Reprezentacja Holandii zrobiła swoje i szybko podniosła się z kolan po sensacyjnej porażce z Islandią. „Pomarańczowi” zdeklasowali przed własną publicznością Łotwę aż 6:0.
Wicemistrzowie świata z 2010 roku prowadzenie objęli już w 6. minucie, gdy piłkę do siatki „wpakował” Robin van Persie. Oprócz niego na listę strzelców wpisali się również Arjen Robben, Klaas-Jan Huntelaar oraz mniej znany Jeffrey Bruma. W innym pojedynku grupy A doskonałą passę zespołu z wyspy gejzerów przerwali Czesi, wygrywając 2:1, a Turcy okazali się lepsi od Kazachstanu (3:1).

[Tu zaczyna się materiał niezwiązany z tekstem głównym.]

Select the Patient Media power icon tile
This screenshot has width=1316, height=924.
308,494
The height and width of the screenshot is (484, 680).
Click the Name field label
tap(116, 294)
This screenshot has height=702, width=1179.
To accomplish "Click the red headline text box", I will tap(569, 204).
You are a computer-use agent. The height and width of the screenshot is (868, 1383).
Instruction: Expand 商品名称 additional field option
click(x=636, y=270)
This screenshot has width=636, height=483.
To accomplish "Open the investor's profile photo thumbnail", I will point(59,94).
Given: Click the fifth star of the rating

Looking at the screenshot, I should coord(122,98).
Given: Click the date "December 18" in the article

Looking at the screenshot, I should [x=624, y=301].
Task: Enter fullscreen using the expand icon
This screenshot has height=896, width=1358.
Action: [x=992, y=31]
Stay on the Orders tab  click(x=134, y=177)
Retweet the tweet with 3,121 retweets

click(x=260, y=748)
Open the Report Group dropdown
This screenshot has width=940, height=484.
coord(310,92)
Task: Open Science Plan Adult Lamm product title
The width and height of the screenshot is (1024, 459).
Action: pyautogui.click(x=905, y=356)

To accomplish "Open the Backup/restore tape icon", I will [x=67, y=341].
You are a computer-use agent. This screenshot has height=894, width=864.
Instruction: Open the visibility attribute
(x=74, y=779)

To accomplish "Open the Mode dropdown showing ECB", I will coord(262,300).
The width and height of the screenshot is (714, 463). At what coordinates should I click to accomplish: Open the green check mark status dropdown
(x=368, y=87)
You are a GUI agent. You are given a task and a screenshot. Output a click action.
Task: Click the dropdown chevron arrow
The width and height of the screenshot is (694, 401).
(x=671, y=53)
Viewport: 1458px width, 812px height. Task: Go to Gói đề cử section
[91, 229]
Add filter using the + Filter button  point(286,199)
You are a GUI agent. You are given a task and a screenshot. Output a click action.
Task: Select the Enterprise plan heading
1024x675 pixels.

Przykład z tzw. „kopciuszków”, czyli Wysp Owczych, Liechtensteinu i San Marino postanowili wziąć zawodnicy z Malty, którzy pokusili się o niespodziankę sporego kalibru, remisując na wyjeździe 1:1 z Bułgarią. Takim samym rezultatem zakończyła się również konfrontacja Włochów z Chorwatami – oba teamy do tej pory mogły pochwalić się kompletem punktów.
W innych pojedynkach Izrael nadspodziewanie łatwo poradził sobie z rozczarowującą na każdym kroku kadrą Bośni i Hercegowiny (3:0), Cypr rozbił 5:0 Andorę, a Belgia nie dała rady ograć Walii (0:0).